■ **TASKS**:
**1.** Answer the following from the additive inverse solution, one per line:
(a) What size is the given matrix A?
(b) What is the additive inverse of an element that is zero?
(c) What results when a matrix is added to its additive inverse?
**2.** In the additive inverse solution, swap "second row" for "bottom row" and write out the passage from "The elements in the second" up to and including "inverse is $$-(0) = 0$$.".
**3.** In one to three sentences, explain why the additive inverse solution gives 0 as the entry in the first row, third column of -A.

■ **DOCUMENT TEXT**:
** begin **
Answer

**step1** Understanding the Problem

The problem asks us to find the additive inverse of the given matrix A. The additive inverse of a matrix is another matrix that, when added to the original matrix, results in a zero matrix.

**step2** Defining the Additive Inverse of a Matrix

To find the additive inverse of a matrix, we must change the sign of each individual element within the matrix. If an element is a positive number, its additive inverse is the negative version of that number. If an element is a negative number, its additive inverse is the positive version of that number. If an element is zero, its additive inverse remains zero.

**step3** Identifying the Elements of Matrix A

The given matrix A is a 2x3 matrix:
$$ A=\begin{bmatrix}2&-5&0\\4&3&-1\end{bmatrix} $$
The elements in the first row are 2, -5, and 0.
The elements in the second row are 4, 3, and -1.

**step4** Calculating the Additive Inverse of Each Element

We will now find the additive inverse for each element in matrix A:
For the element 2, its additive inverse is $$-(2) = -2$$.
For the element -5, its additive inverse is $$-(-5) = 5$$.
For the element 0, its additive inverse is $$-(0) = 0$$.
For the element 4, its additive inverse is $$-(4) = -4$$.
For the element 3, its additive inverse is $$-(3) = -3$$.
For the element -1, its additive inverse is $$-(-1) = 1$$.

**step5** Constructing the Additive Inverse Matrix

By replacing each element in matrix A with its calculated additive inverse, we form the additive inverse matrix, denoted as -A:
$$ -A=\begin{bmatrix}-2&5&0\\-4&-3&1\end{bmatrix} $$
** end **
■ **DATA BLOCK**:
** begin **
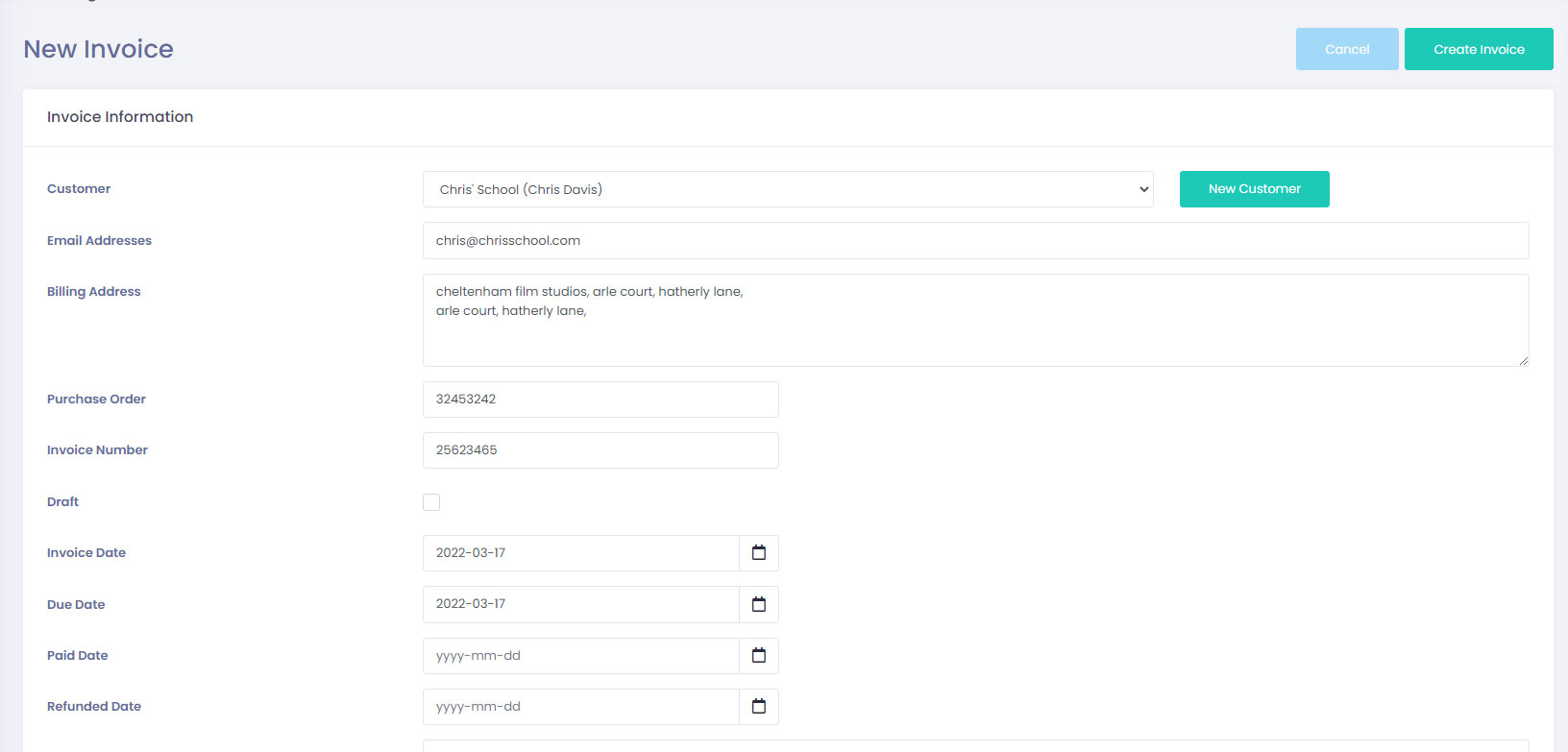Open the Due Date calendar picker
The height and width of the screenshot is (752, 1568).
pyautogui.click(x=759, y=604)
** end **
■ **SOLUTIONS TO THE TASKS**:
**1.**
(a) 2x3
(b) It remains zero.
(c) A zero matrix.

**2.**
The elements in the bottom row are 4, 3, and -1.

**step4** Calculating the Additive Inverse of Each Element

We will now find the additive inverse for each element in matrix A:
For the element 2, its additive inverse is $$-(2) = -2$$.
For the element -5, its additive inverse is $$-(-5) = 5$$.
For the element 0, its additive inverse is $$-(0) = 0$$.

**3.** The element in that position of matrix A is 0. The solution states that the additive inverse of an element that is zero remains zero, so -(0) = 0.